New in 2018: Pay-per-mile pilot study
After several years of study, the Washington State Transportation Commission will test a pay-per-mile tax system, called a road-usage charge, beginning in early 2018. A road-usage charge asks drivers to pay for the miles they drive in Washington, rather than by the gallons of gas they use.
The pilot study does not mean the state will eventually adopt a road usage charge approach; such a move would require legislative action that is likely years away. But the study will provide valuable information to that future discussion.
Transportation experts said the gasoline tax is becoming an increasingly unreliable source for funding transportation needs in Washington and across the country.
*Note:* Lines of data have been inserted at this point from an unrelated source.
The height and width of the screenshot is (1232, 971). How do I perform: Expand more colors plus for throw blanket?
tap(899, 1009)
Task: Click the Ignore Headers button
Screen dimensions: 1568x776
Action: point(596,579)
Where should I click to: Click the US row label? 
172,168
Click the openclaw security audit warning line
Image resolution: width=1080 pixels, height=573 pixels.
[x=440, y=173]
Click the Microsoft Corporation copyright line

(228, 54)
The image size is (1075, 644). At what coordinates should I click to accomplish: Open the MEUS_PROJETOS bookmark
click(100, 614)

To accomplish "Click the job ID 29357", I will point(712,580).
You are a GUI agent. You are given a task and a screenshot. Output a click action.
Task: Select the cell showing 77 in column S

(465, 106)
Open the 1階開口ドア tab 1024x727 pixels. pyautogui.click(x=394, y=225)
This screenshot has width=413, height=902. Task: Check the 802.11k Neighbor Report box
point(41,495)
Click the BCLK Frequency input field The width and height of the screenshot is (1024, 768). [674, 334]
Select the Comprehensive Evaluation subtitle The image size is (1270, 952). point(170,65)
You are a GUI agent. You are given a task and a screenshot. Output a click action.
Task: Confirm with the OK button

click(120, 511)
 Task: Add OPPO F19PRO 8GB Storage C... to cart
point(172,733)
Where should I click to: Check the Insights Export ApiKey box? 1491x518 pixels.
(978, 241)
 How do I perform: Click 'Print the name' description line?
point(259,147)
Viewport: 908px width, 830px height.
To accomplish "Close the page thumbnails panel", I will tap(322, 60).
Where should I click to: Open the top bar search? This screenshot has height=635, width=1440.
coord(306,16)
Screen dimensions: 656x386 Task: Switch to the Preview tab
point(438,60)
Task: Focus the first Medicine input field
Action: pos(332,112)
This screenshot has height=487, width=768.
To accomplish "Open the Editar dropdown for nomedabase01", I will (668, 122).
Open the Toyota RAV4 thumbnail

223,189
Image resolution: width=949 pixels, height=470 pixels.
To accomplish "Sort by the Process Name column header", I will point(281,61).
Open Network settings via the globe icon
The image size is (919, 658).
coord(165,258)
“As the fuel efficiency of vehicles increases, gas consumption decreases and this equates to a reduction in gas tax revenues over time. The gas tax serves as the major source of funding for building and maintaining our state highways and ferries,” Commission Chairman Jerry Litt said.
Vehicle gas mileage continues to increase with improved technology and federal mandates, which means less money will be collected for roads as time passes.
Washington’s current vehicle fleet averages 20.5 miles per gallon, according to the commission’s figures. The federal government is mandating an average fuel mileage of 54.5 miles per gallon by 2025.
Below are FAQs prepared by the Washington State Transportation Commission. For more info visit the road-usage charge website.
Why is Washington conducting the pilot?
To ensure sustainable, long-term funding: As vehicles become more fuel-efficient, gas consumption goes down. With a decline in gas consumption comes reduced gas-tax revenues needed for our roads, bridges and ferry system. A road-usage charge could provide a more stable source of transportation funding than the gas tax, since drivers would pay by the mile instead of by the gallon.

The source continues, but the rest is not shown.